Erika drew her breath painfully.

"Shortly afterwards came fame," he began anew, "suddenly,--over-night, as it were,--and all doors were flung wide for me. I do not want to represent myself to you as a better man than I am: I do not deny that all went smoothly in the beginning. I did not suffer from the burden with which I had laden my life. Dozens of my fellows lived just as I did. She relieved me of every petty care, she removed every obstacle from my path, she undertook all my transactions with the picture-dealers, she was everything that I was not,--practical, cautious, energetic. I went into society without her,--she was content that it should be so,--and I enjoyed in intercourse with other women that charm which was lacking in my home. I felt no disgust then at my own want of all true perception. The fashionable circles which I frequented were in no wise in advance, so far as a lofty standard of morality was concerned, of those in which I had lived hitherto. Whence does a young artist nowadays derive his knowledge of so-called refined society? From a few exaggerated women who befriend him half the time because they are wearying for a new toy. We poor fellows have but little opportunity to sound the depths of a true, pure womanly nature, least of all in the beginning of our career.

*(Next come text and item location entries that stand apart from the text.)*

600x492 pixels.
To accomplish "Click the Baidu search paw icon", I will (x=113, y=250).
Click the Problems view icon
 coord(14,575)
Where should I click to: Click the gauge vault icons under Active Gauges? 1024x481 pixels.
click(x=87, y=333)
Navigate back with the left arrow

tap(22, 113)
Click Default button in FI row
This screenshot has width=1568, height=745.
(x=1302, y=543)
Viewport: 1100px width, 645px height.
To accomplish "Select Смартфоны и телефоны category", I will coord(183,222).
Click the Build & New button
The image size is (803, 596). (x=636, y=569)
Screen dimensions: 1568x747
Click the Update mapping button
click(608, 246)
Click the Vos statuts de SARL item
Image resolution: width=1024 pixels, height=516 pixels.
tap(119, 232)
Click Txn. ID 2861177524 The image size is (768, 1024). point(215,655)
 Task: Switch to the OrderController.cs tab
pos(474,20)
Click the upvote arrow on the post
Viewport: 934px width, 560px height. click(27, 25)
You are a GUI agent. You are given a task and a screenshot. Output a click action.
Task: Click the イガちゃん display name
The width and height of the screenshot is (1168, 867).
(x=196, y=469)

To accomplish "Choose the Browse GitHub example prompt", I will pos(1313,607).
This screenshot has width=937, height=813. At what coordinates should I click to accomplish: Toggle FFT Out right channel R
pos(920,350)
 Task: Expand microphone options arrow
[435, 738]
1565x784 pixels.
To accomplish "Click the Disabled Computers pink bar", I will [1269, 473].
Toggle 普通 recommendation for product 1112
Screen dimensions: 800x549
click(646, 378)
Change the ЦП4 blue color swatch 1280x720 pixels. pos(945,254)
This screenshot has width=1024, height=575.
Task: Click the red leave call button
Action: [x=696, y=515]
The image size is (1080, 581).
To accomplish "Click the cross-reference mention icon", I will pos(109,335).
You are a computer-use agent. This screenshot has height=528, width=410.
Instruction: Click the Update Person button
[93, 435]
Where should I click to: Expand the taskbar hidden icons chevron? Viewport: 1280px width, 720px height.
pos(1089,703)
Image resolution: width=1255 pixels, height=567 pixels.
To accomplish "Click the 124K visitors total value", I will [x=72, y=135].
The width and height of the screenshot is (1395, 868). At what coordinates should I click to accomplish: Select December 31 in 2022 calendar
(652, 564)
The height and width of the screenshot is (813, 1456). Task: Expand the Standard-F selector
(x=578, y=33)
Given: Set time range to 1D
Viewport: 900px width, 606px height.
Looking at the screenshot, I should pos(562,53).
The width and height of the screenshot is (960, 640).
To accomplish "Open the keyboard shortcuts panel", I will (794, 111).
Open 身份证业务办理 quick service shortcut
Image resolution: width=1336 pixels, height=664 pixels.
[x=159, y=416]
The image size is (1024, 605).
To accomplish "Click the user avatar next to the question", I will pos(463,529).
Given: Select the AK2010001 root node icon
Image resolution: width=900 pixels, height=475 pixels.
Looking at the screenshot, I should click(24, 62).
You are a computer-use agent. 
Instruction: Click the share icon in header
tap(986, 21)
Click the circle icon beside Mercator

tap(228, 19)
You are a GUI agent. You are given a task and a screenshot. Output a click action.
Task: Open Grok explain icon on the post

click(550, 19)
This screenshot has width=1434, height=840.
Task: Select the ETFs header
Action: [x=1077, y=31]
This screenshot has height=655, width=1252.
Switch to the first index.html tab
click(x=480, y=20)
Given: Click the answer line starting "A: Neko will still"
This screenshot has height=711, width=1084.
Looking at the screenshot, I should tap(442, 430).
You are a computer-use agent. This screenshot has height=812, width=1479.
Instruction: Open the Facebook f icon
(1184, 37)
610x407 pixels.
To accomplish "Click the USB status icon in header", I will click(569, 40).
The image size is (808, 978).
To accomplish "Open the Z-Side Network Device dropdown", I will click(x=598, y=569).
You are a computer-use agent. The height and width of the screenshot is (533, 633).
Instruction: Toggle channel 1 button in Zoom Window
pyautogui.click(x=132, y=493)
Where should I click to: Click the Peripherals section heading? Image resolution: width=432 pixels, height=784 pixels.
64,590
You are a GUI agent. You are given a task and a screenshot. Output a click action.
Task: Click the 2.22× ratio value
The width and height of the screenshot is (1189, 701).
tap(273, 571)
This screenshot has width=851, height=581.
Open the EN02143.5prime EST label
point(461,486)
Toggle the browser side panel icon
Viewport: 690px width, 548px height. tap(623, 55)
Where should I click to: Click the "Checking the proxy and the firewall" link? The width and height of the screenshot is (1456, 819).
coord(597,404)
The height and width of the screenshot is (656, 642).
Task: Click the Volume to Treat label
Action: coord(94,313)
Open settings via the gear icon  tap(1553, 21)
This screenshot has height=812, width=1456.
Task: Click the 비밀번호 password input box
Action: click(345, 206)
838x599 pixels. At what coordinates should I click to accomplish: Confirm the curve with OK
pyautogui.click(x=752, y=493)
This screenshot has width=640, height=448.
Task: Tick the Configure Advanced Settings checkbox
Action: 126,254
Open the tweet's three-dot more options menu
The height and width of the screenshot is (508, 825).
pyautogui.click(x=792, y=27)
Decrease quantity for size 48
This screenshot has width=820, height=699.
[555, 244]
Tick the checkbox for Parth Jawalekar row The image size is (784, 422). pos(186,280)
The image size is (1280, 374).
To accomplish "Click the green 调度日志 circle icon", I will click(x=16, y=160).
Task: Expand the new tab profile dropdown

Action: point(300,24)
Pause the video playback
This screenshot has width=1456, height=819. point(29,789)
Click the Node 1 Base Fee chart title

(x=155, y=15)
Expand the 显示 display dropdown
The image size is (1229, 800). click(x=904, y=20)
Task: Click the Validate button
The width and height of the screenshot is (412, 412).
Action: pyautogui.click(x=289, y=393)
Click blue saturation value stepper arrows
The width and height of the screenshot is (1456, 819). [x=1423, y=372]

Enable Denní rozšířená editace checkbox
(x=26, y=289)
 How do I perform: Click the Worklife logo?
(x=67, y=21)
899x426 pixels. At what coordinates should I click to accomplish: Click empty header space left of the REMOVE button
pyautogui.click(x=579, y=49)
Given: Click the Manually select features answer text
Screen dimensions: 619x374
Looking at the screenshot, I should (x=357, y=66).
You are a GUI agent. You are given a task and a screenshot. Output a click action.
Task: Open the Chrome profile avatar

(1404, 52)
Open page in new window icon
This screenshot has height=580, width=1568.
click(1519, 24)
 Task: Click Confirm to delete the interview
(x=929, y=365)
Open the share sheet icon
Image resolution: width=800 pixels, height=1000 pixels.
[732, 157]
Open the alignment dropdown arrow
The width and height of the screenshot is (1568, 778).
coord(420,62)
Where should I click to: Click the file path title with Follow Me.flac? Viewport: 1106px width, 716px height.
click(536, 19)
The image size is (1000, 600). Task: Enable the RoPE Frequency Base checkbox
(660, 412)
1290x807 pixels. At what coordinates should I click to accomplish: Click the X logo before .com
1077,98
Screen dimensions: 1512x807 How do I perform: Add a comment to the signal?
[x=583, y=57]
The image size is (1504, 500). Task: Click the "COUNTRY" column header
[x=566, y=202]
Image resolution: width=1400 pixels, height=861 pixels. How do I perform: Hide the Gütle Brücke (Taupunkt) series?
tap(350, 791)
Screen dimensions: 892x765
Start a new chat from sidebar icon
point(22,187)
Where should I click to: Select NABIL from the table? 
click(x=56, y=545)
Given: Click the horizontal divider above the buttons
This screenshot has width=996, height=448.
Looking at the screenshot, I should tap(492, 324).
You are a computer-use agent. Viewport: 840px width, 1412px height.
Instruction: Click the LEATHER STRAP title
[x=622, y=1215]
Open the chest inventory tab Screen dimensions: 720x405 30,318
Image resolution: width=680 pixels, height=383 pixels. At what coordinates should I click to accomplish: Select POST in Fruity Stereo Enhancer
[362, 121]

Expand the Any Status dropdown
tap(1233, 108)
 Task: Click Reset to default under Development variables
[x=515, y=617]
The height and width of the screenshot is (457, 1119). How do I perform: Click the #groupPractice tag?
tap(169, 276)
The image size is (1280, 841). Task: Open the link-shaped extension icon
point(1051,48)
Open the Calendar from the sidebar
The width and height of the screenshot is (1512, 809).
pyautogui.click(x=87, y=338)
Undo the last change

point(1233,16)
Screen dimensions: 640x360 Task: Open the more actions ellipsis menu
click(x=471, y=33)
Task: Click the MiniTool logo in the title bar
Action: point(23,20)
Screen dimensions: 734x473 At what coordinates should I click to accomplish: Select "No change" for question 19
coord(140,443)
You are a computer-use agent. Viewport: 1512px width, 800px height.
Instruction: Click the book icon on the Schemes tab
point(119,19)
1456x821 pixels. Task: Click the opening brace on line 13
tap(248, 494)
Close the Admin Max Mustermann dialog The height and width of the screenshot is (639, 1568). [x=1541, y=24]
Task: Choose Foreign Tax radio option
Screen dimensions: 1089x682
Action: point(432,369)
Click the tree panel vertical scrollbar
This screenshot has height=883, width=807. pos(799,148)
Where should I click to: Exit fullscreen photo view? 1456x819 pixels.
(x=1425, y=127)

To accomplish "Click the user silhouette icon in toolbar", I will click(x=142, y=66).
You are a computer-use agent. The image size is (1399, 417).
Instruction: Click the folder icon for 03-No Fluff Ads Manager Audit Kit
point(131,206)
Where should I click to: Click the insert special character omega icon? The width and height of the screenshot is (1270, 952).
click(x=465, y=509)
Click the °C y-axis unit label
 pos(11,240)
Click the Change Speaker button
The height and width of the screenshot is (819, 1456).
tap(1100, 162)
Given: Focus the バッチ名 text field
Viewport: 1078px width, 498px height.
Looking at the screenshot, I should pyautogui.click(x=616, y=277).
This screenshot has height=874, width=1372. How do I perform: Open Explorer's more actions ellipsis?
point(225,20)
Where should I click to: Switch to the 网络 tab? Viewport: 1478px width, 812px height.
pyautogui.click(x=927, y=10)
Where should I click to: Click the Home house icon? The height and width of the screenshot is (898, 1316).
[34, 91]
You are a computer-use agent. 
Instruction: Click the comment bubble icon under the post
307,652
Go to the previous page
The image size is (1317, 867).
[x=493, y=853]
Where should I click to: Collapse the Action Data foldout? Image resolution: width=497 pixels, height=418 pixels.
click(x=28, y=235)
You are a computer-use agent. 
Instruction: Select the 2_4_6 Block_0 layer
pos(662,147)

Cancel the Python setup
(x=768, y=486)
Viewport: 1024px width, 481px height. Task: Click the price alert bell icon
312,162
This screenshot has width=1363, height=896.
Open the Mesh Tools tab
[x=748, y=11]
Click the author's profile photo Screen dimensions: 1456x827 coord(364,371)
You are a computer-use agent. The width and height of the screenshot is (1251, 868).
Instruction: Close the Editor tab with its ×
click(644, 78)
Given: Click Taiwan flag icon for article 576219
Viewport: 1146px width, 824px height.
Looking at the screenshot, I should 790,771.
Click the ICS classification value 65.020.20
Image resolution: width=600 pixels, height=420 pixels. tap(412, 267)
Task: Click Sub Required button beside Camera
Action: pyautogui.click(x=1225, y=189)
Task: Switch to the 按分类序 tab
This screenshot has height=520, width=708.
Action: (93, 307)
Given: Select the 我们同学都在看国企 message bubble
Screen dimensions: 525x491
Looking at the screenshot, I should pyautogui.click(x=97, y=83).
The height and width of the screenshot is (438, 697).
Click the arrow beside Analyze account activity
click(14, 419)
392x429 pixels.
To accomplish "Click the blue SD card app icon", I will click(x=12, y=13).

It never occurred to me to think what my life might have been under other influences, until---- Oh, Erika, Erika, why did you so transform me? Why did you drag me from the mire which was my element, to leave me to perish?"

She put both hands to her temples. "What can I do?" she murmured, hoarsely. "What can I do?"

There she stood, pale and still, trembling with sympathy and compassion, needing help and helpless, more beautiful than ever, with cheeks flushed and eyes bright with fever.

On a sudden the cannon from San Giorgio announced the hour of noon, and instantly all the bells in Venice began to swing their brazen tongues. Erika awaked as from a dream. "I must go," she said. "My grandmother is expecting me."

"This is farewell forever," he murmured.

He bowed his head and turned away. She could not endure the sight of his agony. Approaching him, and laying her hand upon his arm, she began, "Do you really believe that you owe no duty to your wife?"